-- WHAT TO DO --
Within the records below, filter for lines carrying the word "status" and copy them.

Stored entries
=== Section Start ===
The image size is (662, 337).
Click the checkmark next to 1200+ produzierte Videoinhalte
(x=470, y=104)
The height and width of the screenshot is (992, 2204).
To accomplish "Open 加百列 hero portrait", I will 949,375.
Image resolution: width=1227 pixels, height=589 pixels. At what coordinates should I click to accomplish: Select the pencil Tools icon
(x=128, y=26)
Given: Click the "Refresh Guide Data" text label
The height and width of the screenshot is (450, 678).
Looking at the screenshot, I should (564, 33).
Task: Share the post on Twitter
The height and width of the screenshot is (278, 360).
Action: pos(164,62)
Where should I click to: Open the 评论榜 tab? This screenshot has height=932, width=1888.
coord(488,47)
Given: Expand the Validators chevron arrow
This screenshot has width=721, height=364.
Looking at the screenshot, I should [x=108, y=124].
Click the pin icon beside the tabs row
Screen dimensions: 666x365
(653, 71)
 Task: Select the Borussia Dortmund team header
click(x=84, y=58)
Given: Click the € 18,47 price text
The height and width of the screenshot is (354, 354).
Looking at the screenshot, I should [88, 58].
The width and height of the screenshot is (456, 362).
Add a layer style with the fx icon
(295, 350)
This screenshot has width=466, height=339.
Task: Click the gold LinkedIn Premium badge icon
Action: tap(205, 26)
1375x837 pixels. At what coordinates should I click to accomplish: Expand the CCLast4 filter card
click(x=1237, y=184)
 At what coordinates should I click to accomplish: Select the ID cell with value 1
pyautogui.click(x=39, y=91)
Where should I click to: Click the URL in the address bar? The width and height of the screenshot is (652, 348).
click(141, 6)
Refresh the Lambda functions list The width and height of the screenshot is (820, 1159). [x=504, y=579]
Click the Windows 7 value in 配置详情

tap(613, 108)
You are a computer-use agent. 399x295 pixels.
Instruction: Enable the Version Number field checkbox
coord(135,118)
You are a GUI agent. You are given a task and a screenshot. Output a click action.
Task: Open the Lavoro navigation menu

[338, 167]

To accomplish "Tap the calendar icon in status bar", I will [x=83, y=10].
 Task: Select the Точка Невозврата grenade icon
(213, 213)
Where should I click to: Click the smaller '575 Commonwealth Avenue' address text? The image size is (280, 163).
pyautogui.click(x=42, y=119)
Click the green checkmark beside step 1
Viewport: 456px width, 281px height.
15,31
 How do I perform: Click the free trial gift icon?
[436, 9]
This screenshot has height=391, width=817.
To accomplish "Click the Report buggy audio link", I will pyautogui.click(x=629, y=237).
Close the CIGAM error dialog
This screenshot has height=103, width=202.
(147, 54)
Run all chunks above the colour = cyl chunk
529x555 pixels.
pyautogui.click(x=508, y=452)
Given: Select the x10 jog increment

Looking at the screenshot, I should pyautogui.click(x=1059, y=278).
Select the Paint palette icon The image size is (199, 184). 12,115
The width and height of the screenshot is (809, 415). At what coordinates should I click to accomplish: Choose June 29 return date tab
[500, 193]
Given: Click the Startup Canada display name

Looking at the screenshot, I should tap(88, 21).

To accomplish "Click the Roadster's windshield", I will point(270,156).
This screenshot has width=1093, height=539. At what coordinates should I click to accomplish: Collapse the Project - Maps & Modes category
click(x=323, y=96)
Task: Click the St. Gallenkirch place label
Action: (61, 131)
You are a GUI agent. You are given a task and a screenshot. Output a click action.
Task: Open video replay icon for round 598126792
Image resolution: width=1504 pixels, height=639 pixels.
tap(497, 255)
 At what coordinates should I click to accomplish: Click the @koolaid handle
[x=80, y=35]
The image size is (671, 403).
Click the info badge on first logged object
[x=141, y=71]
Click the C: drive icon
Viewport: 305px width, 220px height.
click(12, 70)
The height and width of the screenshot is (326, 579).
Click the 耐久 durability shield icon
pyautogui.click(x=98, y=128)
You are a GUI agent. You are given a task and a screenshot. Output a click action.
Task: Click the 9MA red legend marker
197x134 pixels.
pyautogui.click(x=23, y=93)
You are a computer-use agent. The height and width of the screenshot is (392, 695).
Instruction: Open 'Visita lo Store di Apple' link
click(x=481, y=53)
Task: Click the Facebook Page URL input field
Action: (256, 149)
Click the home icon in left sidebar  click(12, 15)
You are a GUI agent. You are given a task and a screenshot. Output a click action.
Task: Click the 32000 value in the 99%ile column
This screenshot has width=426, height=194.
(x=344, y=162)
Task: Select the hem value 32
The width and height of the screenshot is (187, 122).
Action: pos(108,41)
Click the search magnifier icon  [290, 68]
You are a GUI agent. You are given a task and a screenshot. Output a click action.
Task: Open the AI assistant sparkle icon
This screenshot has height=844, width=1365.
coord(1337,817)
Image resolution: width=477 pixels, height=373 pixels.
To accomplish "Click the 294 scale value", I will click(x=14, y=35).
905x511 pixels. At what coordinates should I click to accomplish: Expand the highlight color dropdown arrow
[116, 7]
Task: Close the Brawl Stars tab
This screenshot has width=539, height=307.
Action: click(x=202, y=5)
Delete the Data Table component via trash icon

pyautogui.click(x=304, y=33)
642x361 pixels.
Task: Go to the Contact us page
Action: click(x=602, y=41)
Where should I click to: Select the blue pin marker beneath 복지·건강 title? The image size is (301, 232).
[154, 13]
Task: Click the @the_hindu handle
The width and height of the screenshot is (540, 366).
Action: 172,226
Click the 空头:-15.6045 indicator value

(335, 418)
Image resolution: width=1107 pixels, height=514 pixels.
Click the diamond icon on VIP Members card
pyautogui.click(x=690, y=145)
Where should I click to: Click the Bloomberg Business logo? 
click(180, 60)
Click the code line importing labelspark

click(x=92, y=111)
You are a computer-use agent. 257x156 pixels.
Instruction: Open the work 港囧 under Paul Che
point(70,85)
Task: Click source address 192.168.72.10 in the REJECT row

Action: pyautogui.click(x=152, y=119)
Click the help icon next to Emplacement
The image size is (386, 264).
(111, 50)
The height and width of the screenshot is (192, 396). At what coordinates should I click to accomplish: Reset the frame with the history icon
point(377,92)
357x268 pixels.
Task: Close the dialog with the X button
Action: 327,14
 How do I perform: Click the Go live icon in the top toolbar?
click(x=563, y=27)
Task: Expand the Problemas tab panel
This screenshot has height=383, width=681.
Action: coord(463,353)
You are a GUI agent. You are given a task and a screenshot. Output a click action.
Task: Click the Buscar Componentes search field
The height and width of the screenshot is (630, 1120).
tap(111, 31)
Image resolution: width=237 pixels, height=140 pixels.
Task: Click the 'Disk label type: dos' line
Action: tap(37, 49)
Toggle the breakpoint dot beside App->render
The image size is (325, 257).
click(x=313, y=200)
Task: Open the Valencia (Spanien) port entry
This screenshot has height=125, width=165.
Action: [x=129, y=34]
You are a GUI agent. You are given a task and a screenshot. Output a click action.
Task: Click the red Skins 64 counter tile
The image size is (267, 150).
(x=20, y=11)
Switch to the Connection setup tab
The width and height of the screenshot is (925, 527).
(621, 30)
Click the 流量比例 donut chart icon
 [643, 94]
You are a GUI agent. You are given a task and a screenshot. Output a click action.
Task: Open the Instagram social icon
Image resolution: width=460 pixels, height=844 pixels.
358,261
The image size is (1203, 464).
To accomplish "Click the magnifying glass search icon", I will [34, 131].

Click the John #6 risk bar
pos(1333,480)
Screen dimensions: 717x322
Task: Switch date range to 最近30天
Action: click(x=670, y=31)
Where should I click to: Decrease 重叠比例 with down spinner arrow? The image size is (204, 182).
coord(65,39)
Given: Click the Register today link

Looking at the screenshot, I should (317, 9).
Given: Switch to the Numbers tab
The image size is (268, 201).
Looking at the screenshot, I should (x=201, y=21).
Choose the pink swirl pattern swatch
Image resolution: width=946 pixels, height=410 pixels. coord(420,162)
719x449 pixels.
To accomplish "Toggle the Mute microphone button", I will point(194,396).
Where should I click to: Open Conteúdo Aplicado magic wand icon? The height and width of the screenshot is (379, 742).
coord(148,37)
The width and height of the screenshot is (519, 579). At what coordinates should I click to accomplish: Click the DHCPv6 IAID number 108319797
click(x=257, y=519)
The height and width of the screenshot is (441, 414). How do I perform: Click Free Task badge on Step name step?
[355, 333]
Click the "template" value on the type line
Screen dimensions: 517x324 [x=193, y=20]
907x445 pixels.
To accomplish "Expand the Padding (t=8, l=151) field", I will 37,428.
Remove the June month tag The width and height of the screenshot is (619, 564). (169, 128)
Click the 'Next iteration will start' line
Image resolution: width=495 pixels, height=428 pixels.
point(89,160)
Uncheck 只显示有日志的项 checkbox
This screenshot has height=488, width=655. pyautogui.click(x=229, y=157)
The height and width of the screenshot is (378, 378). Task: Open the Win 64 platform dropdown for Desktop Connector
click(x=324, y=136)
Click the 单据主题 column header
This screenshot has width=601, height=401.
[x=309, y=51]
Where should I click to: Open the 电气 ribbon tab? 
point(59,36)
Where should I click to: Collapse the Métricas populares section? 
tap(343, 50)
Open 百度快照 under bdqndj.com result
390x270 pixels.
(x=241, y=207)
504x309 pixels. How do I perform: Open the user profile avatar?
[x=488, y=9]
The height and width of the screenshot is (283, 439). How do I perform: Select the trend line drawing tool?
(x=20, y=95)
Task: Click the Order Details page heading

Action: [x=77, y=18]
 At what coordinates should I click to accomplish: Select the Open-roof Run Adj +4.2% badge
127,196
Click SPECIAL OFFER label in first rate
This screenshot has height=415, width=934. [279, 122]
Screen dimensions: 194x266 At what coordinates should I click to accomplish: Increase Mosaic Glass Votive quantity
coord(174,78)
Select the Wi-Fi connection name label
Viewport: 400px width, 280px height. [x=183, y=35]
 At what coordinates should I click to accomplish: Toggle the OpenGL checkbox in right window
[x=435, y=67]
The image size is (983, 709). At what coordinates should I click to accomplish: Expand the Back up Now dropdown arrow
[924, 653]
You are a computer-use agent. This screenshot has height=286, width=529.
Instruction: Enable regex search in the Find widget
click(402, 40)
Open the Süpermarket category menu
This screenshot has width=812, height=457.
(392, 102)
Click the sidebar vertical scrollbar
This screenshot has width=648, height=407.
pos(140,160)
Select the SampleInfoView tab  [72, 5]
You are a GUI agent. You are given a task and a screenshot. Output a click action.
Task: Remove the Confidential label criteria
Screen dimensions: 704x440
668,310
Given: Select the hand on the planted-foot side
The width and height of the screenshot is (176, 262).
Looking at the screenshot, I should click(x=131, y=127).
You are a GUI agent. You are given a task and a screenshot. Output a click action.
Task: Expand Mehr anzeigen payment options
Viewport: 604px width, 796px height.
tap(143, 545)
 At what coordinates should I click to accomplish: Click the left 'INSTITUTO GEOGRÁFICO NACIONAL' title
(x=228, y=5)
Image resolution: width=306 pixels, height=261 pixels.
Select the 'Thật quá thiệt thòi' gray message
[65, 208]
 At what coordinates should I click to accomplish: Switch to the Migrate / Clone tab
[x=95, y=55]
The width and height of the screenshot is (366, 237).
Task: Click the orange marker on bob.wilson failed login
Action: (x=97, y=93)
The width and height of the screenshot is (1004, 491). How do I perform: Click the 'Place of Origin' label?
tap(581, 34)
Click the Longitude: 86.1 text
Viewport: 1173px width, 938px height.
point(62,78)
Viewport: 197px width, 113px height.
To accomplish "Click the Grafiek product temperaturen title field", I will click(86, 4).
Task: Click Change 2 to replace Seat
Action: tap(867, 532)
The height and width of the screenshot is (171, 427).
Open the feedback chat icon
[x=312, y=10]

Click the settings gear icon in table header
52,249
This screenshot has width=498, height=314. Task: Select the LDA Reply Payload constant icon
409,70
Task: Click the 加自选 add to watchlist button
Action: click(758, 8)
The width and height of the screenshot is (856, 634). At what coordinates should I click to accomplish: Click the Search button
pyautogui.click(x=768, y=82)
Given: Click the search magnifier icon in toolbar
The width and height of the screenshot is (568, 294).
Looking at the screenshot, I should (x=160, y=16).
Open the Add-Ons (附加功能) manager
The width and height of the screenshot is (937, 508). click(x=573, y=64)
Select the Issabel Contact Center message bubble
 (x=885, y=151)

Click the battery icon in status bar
=== Section End ===
-- RESPONSE --
To accomplish "Tap the calendar icon in status bar", I will [x=83, y=10].
Click the battery icon in status bar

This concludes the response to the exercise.